To examine associations with the 3 outcomes in our primary sample, we stratified by each patient characteristic and calculated the outcomes within each stratum. We started by aggregating over the pandemic period of March 15, 2020 to March 14, 2021 to take a broader look at the changes over the course of the pandemic. To account for the numerically complex and multilevel nature of the data, we used cluster bootstrapping at the practice level to estimate 95% CIs for our 3 outcomes within each stratum. For determining significance, we similarly constructed 95% CIs for the pairwise differences in outcomes between categories of our patient-level variables. Taking patient age as an example, we calculated the difference in TCR between patients aged <18 years and patients aged 18 to 29 years and considered that difference significant if 0 was not included within the CI. In addition, we examined the distribution of our outcomes at the practice level to better understand the effect of that variation.

We then took a more granular look at how visit volume and TCR varied over the course of the pandemic using our longitudinal sample through the end of 2022. We calculated 7-day moving averages of visit volume changes and TCR relative to corresponding prepandemic dates. We also computed 95% confidence limits for the moving averages using the same cluster bootstrapping technique used in our primary sample. Extreme outliers around major holidays were removed from the moving averages, and a locally estimated scatterplot smoothing technique was applied to provide a clearer look at the changes over time. Analysis was performed using SAS version 9.4 (SAS Institute Inc). The American Academy of Family Physicians Institutional Review Board approved this study.

RESULTS

Our primary sample included 1,652,871 patients with 8,833,434 visits from 408 practices and 2,328 clinicians. During the pandemic we observed decreases of −7% and −17% in the average number of total and in-person visits, respectively, as well as a 10% TCR (Table 1). There were significant pairwise associations between patient characteristics and our outcomes (Supplemental Table). The largest decreases in overall and in-person visit volume were observed for pediatric (−24% total, −31% in-person) and Asian patients (−11%, −24%) and for those with a Charlson Comorbidity Index score of ≥3 (−9%, −20%). The smallest decreases in total visit volume were observed for patients aged 18 to 64 years (mean −2%) and Black or African American patients (−2%).
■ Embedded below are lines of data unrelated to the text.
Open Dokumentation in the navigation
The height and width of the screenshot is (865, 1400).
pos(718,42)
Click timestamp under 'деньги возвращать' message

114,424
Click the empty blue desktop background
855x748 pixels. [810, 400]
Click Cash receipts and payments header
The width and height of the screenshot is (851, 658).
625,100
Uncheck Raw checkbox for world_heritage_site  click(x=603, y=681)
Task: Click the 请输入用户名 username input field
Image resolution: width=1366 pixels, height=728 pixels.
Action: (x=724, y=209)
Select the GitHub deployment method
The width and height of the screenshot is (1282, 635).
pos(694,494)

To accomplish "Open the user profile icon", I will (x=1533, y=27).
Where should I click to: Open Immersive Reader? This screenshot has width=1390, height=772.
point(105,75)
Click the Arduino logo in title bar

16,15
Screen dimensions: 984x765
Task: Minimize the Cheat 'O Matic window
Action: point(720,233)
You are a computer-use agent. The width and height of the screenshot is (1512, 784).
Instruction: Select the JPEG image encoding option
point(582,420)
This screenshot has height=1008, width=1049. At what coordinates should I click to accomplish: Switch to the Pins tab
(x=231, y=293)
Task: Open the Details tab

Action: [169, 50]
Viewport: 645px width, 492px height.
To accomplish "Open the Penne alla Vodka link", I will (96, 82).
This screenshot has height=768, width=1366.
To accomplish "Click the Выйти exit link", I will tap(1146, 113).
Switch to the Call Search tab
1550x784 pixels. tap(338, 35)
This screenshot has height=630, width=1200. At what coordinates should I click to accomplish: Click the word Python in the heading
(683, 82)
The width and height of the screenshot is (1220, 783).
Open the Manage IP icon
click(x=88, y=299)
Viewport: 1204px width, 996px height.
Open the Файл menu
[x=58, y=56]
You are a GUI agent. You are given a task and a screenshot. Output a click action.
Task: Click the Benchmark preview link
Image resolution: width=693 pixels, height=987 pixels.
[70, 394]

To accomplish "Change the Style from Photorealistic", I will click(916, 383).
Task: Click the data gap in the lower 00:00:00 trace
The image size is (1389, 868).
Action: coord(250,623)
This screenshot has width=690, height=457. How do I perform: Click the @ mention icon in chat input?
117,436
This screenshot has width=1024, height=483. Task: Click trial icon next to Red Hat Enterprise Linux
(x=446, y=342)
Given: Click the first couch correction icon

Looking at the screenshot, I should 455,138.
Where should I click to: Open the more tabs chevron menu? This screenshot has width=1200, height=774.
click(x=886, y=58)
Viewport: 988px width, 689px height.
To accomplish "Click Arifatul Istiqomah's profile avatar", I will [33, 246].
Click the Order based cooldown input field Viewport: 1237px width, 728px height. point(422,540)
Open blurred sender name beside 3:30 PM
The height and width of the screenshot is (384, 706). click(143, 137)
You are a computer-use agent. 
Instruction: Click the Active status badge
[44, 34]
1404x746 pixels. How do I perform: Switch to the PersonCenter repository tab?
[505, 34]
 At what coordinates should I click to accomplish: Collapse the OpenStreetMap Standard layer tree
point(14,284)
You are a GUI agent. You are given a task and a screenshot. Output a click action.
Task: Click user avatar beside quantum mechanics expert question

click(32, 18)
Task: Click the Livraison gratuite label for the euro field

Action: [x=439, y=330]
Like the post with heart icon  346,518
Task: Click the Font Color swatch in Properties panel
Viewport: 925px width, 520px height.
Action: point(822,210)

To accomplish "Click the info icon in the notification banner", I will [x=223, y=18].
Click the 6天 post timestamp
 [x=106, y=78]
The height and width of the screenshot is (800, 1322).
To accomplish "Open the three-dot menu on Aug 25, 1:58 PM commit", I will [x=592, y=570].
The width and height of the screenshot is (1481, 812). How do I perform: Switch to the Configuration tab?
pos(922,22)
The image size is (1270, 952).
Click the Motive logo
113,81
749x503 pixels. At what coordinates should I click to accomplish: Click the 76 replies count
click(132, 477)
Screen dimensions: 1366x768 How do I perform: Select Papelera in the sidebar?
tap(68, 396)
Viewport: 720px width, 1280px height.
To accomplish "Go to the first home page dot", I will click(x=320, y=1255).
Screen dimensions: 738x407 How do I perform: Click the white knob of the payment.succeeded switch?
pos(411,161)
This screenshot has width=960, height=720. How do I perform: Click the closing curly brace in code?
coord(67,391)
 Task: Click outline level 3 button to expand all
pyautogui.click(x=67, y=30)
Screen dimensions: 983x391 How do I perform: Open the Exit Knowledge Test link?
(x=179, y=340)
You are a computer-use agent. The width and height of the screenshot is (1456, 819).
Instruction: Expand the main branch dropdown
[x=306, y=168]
Telehealth utilization (TCR) was lowest among rural (6%) and pediatric (7%) patients and highest among Hispanic or Latino (17%), those with high SDI (16%), and urban (12%) patients.

Table 1.

Visit Volume Changes and TCR by Patient Characteristic Relative to Prepandemic Levels, March 15, 2020 to March 14, 2021

The distributions of visit volume changes and TCR varied at the practice level (Figure 1). Whereas most practices experienced a decrease in overall visit volume, 94 (23%) had an increase in overall visit volume. In addition, the distribution of TCR was right-skewed, with 71 (17%) practices for which no telehealth encounters were observed and an additional 71 with a TCR of <1%. Meanwhile, the 75th percentile for TCR at the practice level was 14%, and there were 12 practices with a TCR >50%.

Figure 1.Figure 1.Figure 1.

Distribution of practice-level visit volume changes and TCR relative to prepandemic levels (n = 408), March 15, 2020 to March 14, 2021.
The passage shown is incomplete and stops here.